Der Streit um einen in Pakistan unter Mordverdacht inhaftierten US-Bürger macht wieder einmal deutlich, wie extrem angespannt und empfindlich die Beziehungen zwischen den beiden Staaten sind, die sich offiziell als enge Verbündete bezeichnen. Der Amerikaner, dessen Name von pakistanischen Medien mit Raymond Davis angegeben wird, hatte am vorigen Donnerstag in der Stadt Lahore zwei Männer erschossen. Angeblich waren sie seinem Auto auf einem Motorrad gefolgt und hatten ihn mit Schusswaffen bedroht. Erste Aussagen von Polizeibeamten schienen Davis' Behauptung zu bestätigen, dass er die beiden Männer für Straßenräuber gehalten habe. Bei den Leichen sollen Pistolen gefunden worden sein. Ein dritter, vermutlich an dem Vorfall nicht beteiligter Pakistaner wurde tödlich durch ein Fahrzeug mit Amerikanern verletzt, die Davis anscheinend zu Hilfe kommen wollten.
Obwohl der Todesschütze behauptete, in Notwehr gehandelt zu haben, und sich darauf berief, als Angestellter des amerikanischen Konsulats unter diplomatischer Immunität zu stehen, wurde er zunächst in Untersuchungshaft genommen. Im Laufe dieser Woche muss entschieden werden, ob gegen ihn Anklage wegen zweifachen Mordes erhoben wird. Die Polizei will außerdem die Insassen des zweiten beteiligten Fahrzeugs vernehmen, die nach dem Unfall geflüchtet waren.
Am Sonnabend meldete sich das US-Konsulat zu Wort und verlangte die sofortige Freilassung von Davis. Als Begründung wurde angegeben, dass er ein Mitglied des „technischen und Verwaltungspersonals“ der Vertretung sei. Nach Artikel 37 der Wiener Konvention stehe er deshalb ebenso wie Diplomaten unter Schutz vor Strafverfolgung.
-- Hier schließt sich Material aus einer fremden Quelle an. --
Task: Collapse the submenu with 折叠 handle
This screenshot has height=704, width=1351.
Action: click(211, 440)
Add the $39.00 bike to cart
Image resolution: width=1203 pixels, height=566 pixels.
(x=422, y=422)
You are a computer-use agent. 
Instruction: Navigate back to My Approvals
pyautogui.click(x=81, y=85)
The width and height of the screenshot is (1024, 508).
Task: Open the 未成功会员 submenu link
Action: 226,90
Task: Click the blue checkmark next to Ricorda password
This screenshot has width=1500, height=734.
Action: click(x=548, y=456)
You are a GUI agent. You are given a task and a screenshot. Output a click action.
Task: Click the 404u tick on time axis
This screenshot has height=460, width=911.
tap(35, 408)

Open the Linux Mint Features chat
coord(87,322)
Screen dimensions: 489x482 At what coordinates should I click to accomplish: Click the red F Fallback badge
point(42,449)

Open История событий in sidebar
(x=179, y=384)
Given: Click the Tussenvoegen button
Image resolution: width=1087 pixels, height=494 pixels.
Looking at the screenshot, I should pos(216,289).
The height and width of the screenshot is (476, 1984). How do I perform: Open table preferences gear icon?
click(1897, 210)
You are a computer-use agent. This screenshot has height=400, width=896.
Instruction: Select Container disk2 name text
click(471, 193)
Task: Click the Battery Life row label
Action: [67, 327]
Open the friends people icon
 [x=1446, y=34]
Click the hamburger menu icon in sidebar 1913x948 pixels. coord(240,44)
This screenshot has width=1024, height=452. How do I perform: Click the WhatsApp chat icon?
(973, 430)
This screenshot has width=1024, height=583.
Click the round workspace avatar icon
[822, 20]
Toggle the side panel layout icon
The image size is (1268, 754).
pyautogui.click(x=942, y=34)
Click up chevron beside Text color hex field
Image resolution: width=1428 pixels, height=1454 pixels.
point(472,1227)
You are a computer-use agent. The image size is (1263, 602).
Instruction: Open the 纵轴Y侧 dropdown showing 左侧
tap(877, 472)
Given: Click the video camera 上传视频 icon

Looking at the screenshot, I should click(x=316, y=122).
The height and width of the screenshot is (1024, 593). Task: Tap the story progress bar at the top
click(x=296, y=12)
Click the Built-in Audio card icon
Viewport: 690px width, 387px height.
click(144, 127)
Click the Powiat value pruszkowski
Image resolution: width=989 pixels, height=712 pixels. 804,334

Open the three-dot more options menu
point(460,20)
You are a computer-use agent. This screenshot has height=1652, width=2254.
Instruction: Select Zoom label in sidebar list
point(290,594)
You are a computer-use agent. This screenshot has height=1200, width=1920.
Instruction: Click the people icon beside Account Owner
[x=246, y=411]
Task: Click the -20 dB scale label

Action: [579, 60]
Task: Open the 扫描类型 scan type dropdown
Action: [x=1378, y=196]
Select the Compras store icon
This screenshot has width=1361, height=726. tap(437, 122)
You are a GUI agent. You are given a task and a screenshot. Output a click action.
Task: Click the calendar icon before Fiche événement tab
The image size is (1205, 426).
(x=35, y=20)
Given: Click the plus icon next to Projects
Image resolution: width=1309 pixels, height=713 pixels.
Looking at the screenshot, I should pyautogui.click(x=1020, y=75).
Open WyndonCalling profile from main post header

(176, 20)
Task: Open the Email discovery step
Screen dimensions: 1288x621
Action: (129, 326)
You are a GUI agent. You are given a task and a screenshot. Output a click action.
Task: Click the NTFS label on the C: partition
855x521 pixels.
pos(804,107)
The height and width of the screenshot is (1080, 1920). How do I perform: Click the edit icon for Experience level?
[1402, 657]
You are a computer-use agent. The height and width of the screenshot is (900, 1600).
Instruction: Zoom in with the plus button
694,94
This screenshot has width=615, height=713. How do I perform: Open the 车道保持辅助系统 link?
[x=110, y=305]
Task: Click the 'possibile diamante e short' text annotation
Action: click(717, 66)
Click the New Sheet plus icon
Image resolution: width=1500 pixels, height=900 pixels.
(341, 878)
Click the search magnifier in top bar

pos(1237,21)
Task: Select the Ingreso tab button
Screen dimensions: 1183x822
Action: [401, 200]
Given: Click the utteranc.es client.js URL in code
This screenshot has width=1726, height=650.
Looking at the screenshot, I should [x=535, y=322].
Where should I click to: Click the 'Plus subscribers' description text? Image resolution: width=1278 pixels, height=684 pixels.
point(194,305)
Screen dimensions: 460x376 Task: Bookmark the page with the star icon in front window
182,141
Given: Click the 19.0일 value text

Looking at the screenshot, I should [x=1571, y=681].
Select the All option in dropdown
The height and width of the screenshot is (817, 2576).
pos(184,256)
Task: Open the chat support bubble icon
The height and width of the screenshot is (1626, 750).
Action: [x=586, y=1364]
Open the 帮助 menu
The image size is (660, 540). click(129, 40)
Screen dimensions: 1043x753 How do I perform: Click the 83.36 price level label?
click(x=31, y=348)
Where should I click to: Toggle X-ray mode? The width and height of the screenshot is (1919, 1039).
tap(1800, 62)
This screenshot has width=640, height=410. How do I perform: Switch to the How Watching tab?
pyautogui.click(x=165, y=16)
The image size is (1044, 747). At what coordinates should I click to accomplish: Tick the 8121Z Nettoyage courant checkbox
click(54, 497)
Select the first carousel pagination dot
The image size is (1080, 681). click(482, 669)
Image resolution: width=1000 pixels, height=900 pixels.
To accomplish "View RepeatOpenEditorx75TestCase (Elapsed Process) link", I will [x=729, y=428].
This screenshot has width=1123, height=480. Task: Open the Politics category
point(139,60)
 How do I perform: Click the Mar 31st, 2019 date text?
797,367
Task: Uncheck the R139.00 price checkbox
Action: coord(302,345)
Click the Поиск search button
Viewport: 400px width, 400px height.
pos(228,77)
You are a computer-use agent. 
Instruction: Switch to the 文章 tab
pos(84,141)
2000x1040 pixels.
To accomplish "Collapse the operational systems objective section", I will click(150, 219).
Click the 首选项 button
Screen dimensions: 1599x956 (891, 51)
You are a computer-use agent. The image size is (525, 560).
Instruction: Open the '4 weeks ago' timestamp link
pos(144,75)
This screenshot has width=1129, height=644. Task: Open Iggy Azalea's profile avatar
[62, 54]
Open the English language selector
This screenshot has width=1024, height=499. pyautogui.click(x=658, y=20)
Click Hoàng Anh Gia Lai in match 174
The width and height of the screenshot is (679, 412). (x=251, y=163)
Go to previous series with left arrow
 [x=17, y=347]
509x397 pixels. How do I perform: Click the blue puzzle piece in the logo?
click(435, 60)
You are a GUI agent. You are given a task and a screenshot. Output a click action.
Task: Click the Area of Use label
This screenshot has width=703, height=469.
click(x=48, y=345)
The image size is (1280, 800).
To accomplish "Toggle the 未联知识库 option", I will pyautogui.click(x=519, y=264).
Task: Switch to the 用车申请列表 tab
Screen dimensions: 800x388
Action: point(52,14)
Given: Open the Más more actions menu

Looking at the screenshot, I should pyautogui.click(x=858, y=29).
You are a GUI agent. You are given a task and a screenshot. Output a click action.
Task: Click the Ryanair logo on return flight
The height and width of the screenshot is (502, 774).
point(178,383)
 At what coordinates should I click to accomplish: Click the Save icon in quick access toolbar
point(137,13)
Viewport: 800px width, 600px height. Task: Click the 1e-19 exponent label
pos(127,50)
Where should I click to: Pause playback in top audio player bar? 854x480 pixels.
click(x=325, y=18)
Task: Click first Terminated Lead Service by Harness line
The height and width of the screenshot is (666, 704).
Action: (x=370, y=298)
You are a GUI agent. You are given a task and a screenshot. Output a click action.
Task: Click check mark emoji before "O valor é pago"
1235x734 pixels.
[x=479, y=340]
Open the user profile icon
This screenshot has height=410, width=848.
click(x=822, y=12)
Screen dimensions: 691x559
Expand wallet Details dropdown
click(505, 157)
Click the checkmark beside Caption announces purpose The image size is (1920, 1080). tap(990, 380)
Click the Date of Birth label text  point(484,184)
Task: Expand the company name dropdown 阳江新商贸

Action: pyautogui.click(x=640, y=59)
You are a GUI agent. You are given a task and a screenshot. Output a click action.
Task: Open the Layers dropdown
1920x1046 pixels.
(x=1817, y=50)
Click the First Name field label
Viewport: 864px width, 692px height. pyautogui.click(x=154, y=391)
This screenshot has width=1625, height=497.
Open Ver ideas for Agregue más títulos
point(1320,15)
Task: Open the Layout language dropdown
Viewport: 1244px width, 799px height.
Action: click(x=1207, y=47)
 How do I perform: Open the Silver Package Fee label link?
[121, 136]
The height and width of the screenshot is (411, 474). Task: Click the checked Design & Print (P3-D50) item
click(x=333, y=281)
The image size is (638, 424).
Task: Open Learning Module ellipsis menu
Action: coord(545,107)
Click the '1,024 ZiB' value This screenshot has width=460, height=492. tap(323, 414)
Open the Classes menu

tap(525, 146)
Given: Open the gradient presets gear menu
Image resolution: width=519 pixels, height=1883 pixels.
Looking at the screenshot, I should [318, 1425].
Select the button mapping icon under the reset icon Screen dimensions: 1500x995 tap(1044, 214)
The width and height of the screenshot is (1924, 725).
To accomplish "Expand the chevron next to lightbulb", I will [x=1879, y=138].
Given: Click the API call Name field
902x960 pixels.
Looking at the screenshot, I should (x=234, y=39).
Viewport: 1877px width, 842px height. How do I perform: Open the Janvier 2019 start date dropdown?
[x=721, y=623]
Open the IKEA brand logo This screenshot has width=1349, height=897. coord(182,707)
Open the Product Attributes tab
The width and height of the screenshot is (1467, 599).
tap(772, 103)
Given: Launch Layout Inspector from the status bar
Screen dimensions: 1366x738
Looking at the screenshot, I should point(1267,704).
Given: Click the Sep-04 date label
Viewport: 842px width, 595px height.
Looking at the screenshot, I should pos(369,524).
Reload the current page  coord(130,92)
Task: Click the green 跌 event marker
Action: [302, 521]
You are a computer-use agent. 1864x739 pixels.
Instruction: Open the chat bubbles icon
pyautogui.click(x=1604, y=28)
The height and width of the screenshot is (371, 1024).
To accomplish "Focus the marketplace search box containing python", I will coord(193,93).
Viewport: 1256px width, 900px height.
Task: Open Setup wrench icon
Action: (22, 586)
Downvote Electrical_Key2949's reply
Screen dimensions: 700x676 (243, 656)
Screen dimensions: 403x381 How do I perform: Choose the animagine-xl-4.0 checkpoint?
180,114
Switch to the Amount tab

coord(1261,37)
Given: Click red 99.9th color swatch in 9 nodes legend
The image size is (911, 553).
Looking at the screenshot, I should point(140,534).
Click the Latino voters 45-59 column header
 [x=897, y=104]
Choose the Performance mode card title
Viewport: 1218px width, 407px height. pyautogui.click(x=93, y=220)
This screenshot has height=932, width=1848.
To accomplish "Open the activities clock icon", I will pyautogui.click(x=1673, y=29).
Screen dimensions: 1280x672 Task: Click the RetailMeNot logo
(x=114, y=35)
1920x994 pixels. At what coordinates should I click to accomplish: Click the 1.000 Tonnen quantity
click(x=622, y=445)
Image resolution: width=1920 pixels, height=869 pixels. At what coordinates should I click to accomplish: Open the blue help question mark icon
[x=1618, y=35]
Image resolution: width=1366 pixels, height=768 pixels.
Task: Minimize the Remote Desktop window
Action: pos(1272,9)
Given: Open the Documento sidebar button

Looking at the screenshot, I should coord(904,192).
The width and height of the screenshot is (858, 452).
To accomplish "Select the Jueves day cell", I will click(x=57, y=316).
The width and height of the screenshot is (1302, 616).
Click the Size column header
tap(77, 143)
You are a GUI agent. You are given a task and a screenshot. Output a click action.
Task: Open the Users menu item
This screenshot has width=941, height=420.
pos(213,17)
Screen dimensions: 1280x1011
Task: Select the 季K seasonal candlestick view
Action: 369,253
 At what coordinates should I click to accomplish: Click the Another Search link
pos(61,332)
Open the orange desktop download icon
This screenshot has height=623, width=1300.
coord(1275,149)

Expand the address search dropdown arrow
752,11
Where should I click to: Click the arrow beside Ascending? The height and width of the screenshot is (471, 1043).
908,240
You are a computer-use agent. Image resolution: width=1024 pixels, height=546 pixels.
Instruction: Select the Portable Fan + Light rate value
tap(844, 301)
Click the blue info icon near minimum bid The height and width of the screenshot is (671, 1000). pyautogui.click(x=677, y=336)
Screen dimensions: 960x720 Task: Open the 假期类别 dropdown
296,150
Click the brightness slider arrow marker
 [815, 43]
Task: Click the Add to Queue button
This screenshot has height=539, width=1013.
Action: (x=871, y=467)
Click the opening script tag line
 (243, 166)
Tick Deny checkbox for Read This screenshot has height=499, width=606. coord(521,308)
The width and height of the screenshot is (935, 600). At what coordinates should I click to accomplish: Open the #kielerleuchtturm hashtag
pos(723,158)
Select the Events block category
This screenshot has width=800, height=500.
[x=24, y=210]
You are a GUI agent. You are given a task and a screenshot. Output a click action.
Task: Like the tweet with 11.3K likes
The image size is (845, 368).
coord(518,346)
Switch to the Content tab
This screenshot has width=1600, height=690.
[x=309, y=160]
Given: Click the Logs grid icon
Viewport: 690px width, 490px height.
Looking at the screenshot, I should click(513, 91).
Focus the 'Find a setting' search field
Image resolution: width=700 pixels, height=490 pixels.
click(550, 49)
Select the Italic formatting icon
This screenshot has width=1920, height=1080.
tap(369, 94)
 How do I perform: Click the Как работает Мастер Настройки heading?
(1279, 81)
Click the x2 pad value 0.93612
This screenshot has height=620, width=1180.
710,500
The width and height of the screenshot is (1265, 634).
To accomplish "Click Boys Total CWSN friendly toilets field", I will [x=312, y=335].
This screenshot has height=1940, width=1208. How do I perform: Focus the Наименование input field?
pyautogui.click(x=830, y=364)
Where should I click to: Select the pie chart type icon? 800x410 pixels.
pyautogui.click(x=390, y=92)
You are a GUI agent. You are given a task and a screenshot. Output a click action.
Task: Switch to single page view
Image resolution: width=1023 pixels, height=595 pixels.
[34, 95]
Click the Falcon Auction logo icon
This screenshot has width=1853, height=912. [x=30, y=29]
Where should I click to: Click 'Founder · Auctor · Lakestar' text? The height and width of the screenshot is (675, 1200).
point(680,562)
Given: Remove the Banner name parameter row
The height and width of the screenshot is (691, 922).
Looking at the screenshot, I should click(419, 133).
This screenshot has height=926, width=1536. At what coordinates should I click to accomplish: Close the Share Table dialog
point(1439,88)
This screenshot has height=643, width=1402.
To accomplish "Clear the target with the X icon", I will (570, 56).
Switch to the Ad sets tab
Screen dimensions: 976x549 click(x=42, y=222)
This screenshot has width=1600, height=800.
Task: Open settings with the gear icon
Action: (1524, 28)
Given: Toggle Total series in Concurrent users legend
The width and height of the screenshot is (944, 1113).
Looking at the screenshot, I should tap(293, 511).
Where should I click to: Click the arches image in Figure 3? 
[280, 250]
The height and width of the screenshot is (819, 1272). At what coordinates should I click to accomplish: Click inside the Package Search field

Die Intervention des Konsulats hat eine baldige Freilassung von Davis eher unwahrscheinlicher gemacht als erleichtert. In der Provinz Pundschab, zu der Lahore gehört, herrscht die Moslemliga (PML-N), die stärkste Oppositionspartei des Landes. Der von Islambad ernannte Gouverneur der Provinz ist hingegen Mitglied der Pakistan regierenden Volkspartei (PPP). Jetzt traten der Chef der Provinzregierung und der Gouverneur, die ansonsten öffentliche Fehden austragen, gemeinsam vor die Presse und verkündeten, dass man sich nicht dem amerikanischen Druck beugen, sondern streng nach Recht und Gesetz handeln werde. Am Sonntag fand in Lahore eine von islamistischen Parteien organisierte Kundgebung mit 15.000 bis 20.000 Teilnehmern statt, auf der Parolen wie „Bestraft den amerikanischen Mörder“ und „Jeder Freund Amerikas ist ein Verräter“ gerufen wurden.
Inzwischen haben US-Medien ermittelt, dass Davis ein Angestellter der privaten Sicherheitsfirma Hyperion Protective Consultants ist, die ihren Sitz in Orlando (Florida) hat. Nach dem derzeitigen Ermittlungsstand soll Davis die beiden Männer durch Schüsse in den Rücken getötet haben. Pakistanische Medien berichteten außerdem, dass das zweite an dem Zwischenfall beteiligte Fahrzeug ein gefälschtes Nummernschild gehabt habe. Diese Praxis von in Pakistan tätigen US-Bürgern hatte schon in der Vergangenheit mehrfach für Ärger gesorgt.